The most common confusion is between 1343 and 28 U.S.C. 1331, which provides general federal question jurisdiction over any case arising under federal law.16U.S. Code House.gov. 28 USC 1331 – Federal Question Today these two statutes overlap significantly. Congress eliminated 1331’s amount-in-controversy requirement in 1980, so neither statute now requires a minimum dollar amount. Most civil rights cases could be filed under either provision, and many complaints cite both. Section 1343 remains useful as a specific jurisdictional grant tailored to civil rights, but as a practical matter, general federal question jurisdiction covers the same ground for most plaintiffs.

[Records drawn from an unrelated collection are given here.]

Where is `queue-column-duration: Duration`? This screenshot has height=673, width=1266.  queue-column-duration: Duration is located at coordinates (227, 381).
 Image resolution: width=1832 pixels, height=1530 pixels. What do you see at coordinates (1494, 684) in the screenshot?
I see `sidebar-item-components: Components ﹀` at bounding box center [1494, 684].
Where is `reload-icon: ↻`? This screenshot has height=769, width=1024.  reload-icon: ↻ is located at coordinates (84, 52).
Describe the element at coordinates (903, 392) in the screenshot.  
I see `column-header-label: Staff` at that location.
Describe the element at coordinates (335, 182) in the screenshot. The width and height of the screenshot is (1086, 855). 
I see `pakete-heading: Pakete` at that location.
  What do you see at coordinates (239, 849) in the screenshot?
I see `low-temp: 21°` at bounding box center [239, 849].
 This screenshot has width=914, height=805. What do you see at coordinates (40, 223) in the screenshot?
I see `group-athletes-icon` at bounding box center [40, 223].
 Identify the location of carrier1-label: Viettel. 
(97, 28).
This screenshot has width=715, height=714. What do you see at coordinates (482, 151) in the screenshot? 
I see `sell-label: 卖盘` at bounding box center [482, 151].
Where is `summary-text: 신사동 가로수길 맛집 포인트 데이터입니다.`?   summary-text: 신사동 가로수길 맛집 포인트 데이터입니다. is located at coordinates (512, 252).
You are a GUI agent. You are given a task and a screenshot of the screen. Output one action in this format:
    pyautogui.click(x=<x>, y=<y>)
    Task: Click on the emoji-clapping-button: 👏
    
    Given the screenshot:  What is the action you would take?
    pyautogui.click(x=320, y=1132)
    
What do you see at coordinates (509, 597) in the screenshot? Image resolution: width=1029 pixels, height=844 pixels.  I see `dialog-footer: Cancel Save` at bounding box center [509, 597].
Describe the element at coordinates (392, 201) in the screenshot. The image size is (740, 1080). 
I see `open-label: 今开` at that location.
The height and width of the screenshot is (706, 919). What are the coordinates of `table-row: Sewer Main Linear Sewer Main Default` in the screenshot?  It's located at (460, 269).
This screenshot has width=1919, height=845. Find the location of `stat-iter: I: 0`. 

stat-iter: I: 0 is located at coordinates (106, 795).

Section 42 U.S.C. 1983 is the substantive statute that creates the right to sue, while 1343 provides the procedural door into federal court. Think of 1983 as the reason you can sue and 1343 as the reason a federal court can hear the case. Section 42 U.S.C. 1985 plays a similar role for conspiracy claims, creating the underlying cause of action for two or more people who conspire to deprive someone of equal protection or interfere with civil rights.17U.S. Code. 42 USC 1985 – Conspiracy to Interfere With Civil Rights Subsections 1343(a)(1) and (a)(2) specifically reference Section 1985 conspiracies.
Section 28 U.S.C. 1346 covers claims against the federal government itself, primarily through the Federal Tort Claims Act. Unlike 1343, which targets state and local actors, Section 1346 opens the door for lawsuits against federal agencies and employees acting within the scope of their duties.18US Code. 28 USC 1346 – United States as Defendant If your rights were violated by a federal officer rather than a state or local one, Section 1346 and the Bivens doctrine are the relevant pathways, not Section 1343.